Computer music and MIR have proceeded as mainly
independent fields, despite potential benefits of cross-pollination. Many MIR
systems would be appropriate and useful in a performance context, and MIR
research would be enriched by a consideration of the goals and constraints
unique to live music, but no existing MIR or computer music framework is
appropriate for both performance and analysis. Therefore, we have worked to add
analysis capabilities into ChucK, lowering the barriers to MIR researchers
wishing to prototype or port algorithms to a real-time performance context, and
to computer musicians wishing to incorporate such algorithms into their
performance. The first step of this work was to design new classes and data flow
models for analysis that were in harmony with ChucK's existing conventions for
syntax, synchronization, objects, and controlling events in time. We were then
able to implement common analysis-driven synthesis tasks and extractors for
standard MIR features. Following this, we incorporated the ability to perform
“on-the-fly” machine learning using the extracted features. At present, several
standard computer music and MIR tasks have been implemented using ChucK's
growing collection of feature extractors and classifiers.

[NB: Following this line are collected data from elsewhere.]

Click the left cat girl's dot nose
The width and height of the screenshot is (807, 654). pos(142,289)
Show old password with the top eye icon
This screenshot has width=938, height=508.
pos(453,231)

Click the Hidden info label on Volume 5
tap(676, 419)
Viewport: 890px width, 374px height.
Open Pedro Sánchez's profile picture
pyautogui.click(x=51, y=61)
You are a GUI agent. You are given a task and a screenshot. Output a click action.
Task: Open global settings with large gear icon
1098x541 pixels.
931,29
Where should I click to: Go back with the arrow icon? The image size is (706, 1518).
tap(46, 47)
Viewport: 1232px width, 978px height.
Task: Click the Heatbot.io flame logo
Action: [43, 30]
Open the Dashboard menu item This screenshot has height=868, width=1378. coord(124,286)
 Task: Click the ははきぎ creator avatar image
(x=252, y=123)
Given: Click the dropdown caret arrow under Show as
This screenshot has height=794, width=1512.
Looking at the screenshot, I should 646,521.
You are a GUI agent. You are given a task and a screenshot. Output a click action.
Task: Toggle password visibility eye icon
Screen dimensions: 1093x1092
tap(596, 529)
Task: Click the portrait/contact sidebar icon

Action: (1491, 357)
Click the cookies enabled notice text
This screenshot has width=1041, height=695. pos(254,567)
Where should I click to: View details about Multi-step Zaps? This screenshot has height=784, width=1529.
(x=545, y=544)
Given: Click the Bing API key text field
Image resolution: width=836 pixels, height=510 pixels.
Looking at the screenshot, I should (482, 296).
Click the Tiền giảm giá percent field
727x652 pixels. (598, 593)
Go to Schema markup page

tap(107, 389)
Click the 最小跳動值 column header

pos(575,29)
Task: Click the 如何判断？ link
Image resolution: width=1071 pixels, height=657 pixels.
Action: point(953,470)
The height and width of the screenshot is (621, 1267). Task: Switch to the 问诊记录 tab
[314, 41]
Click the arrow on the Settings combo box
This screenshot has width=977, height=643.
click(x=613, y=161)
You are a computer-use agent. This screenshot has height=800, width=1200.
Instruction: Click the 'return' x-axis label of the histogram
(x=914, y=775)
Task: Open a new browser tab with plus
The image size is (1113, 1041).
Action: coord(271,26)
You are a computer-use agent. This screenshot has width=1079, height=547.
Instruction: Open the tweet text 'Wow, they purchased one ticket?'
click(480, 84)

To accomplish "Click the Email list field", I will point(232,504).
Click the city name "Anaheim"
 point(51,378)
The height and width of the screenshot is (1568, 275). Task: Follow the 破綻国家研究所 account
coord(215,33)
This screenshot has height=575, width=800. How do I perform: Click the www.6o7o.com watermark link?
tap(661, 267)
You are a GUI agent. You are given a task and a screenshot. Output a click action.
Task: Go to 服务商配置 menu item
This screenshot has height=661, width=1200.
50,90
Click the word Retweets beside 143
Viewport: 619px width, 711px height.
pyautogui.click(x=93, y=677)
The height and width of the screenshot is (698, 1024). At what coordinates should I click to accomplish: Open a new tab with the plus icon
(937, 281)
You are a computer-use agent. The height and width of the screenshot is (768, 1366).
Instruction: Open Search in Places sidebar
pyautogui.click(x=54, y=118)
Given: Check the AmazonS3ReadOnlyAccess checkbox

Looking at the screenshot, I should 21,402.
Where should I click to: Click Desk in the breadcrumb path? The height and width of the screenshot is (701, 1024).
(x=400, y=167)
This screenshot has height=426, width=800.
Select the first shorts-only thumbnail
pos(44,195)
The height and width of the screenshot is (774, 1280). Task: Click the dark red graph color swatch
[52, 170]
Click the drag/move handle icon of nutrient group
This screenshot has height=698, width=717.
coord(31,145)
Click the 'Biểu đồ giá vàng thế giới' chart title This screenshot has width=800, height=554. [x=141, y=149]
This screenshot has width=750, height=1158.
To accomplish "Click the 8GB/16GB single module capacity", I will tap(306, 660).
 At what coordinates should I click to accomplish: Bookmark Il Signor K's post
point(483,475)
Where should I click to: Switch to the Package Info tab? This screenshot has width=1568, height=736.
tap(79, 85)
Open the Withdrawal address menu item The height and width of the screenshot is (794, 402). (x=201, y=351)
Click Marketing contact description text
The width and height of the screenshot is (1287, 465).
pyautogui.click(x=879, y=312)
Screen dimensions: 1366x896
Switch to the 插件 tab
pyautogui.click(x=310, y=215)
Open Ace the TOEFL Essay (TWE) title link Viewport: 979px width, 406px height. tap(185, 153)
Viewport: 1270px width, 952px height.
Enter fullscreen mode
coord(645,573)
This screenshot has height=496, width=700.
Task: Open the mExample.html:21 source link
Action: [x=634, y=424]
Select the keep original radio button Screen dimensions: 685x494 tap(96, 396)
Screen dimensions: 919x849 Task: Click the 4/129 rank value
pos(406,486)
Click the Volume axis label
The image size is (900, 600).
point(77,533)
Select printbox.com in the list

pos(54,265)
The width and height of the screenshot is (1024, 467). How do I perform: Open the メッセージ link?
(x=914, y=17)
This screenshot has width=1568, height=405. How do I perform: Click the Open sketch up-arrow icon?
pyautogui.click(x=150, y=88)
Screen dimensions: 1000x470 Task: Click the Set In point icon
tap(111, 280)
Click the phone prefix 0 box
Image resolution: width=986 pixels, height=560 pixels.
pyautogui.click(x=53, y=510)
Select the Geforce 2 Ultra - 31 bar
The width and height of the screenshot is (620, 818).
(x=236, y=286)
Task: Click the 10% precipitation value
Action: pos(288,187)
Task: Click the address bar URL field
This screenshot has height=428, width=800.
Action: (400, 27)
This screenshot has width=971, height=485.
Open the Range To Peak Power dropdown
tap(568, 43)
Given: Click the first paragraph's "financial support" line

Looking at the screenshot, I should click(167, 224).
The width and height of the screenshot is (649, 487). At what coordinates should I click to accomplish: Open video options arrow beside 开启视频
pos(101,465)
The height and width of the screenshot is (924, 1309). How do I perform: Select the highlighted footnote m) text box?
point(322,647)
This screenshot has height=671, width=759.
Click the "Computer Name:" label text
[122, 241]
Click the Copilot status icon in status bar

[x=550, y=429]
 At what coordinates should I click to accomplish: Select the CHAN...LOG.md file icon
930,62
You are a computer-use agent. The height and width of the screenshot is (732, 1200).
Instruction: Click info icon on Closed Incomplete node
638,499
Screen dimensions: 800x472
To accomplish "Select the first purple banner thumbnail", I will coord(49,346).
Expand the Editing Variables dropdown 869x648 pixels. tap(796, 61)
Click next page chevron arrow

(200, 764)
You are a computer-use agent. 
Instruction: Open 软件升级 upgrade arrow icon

It is hoped that this work will provide new
avenues for both artistic expression and technical exploration. We have released
the new version of ChucK with analysis to the public, and we plan to take
advantage of these new capabilities in future compositions for the Princeton
Laptop Orchestra. We are also excited to explore practical issues presented by
“on-the-fly” learning, including dealing with the computational constraints of
real-time performance. Next steps in this work involve efficiency-driven
refinements to the language and building infrastructure to accommodate more
sophisticated musical modeling tasks.